RECORDS SUPPLIED -
· · · · · · ·

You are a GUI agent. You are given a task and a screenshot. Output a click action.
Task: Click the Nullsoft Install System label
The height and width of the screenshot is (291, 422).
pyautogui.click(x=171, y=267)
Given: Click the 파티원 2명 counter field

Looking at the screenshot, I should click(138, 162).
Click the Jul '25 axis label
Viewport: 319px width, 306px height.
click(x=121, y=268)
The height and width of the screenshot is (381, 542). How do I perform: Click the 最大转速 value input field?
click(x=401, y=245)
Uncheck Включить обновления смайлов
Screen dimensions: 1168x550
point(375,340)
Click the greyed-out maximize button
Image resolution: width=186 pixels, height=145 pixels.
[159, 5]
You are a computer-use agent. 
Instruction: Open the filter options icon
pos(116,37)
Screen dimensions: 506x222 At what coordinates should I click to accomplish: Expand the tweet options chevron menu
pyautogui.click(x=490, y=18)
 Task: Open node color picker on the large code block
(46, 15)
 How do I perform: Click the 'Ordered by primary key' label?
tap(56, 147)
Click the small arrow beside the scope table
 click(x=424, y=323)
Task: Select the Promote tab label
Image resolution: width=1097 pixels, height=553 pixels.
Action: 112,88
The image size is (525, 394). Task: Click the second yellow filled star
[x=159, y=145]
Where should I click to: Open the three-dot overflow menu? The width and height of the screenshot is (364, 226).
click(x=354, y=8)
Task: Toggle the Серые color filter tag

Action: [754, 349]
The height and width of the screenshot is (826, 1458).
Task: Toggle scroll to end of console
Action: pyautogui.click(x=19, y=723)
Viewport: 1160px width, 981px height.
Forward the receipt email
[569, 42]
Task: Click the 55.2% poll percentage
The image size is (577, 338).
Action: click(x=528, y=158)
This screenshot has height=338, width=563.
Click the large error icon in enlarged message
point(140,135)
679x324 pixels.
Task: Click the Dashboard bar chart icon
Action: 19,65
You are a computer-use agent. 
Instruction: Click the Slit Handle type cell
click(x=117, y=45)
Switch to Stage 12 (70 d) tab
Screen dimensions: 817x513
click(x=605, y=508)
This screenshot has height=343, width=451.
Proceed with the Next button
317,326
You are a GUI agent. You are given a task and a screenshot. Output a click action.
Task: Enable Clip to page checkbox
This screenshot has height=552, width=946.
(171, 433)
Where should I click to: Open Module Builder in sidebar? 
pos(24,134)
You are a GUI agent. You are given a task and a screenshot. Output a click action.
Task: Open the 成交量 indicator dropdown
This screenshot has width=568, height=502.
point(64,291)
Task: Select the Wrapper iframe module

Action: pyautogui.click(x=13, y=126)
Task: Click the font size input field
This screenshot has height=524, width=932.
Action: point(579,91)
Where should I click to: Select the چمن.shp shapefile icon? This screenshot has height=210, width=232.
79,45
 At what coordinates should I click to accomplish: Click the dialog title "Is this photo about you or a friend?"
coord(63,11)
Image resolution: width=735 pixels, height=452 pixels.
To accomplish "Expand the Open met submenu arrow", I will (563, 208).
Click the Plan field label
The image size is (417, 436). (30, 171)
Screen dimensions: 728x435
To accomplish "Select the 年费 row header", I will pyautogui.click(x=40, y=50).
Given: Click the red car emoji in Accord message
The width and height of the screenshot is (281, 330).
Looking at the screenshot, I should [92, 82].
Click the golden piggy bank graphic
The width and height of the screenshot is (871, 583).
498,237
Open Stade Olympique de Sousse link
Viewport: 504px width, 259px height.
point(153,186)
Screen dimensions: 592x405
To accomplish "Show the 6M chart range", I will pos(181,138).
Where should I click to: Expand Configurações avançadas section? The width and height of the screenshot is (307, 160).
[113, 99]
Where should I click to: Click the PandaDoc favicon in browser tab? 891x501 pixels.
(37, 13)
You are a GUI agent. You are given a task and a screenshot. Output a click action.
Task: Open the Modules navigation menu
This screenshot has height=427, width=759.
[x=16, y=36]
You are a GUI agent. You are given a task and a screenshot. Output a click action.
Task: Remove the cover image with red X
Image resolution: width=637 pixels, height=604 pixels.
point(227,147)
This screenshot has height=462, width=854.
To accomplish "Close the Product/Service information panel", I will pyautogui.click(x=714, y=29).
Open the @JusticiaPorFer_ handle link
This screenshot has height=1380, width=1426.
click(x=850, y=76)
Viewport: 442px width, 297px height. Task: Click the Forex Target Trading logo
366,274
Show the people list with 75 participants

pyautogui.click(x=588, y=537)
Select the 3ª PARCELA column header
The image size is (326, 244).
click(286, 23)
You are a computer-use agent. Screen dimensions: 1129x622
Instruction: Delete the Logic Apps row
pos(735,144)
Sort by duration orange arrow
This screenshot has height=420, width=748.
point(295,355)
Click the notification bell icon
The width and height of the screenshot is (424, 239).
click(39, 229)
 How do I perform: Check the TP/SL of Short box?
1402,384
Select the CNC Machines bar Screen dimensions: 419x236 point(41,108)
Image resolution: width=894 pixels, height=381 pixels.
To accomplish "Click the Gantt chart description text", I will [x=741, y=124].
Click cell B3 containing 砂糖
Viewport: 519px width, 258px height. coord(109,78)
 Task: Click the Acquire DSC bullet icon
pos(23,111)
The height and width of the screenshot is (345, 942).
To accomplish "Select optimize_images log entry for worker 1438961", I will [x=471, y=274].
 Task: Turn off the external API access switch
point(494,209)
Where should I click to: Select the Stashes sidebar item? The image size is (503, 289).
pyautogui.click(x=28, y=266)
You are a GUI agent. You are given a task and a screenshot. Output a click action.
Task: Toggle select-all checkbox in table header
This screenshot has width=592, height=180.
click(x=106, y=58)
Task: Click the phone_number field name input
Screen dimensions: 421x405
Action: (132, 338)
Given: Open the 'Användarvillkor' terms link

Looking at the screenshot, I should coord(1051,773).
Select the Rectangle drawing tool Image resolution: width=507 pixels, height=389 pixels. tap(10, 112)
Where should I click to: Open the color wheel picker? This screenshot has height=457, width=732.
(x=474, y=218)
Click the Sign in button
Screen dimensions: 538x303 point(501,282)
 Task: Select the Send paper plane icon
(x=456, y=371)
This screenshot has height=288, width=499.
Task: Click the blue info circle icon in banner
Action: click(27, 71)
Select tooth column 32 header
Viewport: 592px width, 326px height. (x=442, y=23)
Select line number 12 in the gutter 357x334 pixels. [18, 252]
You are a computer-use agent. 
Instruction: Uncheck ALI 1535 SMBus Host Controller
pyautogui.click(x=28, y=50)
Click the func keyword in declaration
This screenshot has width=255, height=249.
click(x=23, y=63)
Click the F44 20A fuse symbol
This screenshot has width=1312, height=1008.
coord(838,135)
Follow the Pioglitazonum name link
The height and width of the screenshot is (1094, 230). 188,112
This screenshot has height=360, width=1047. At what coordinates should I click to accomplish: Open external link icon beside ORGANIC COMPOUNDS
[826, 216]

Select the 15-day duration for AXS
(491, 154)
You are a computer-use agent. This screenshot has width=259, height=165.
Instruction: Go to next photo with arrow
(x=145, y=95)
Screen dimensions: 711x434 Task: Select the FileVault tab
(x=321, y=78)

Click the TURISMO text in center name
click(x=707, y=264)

· · · · · · ·

WHAT NEEDS TO BE DONE - In the listing above, find the line holding "At what coordinates should I click to accomplish: Click" and the line holding "Task: Open the Modules navigation menu", then output those two lines and every line between them exactly.

TASK ANSWER -
 At what coordinates should I click to accomplish: Click the dialog title "Is this photo about you or a friend?"
coord(63,11)
Image resolution: width=735 pixels, height=452 pixels.
To accomplish "Expand the Open met submenu arrow", I will (563, 208).
Click the Plan field label
The image size is (417, 436). (30, 171)
Screen dimensions: 728x435
To accomplish "Select the 年费 row header", I will pyautogui.click(x=40, y=50).
Given: Click the red car emoji in Accord message
The width and height of the screenshot is (281, 330).
Looking at the screenshot, I should [92, 82].
Click the golden piggy bank graphic
The width and height of the screenshot is (871, 583).
498,237
Open Stade Olympique de Sousse link
Viewport: 504px width, 259px height.
point(153,186)
Screen dimensions: 592x405
To accomplish "Show the 6M chart range", I will pos(181,138).
Where should I click to: Expand Configurações avançadas section? The width and height of the screenshot is (307, 160).
[113, 99]
Where should I click to: Click the PandaDoc favicon in browser tab? 891x501 pixels.
(37, 13)
You are a GUI agent. You are given a task and a screenshot. Output a click action.
Task: Open the Modules navigation menu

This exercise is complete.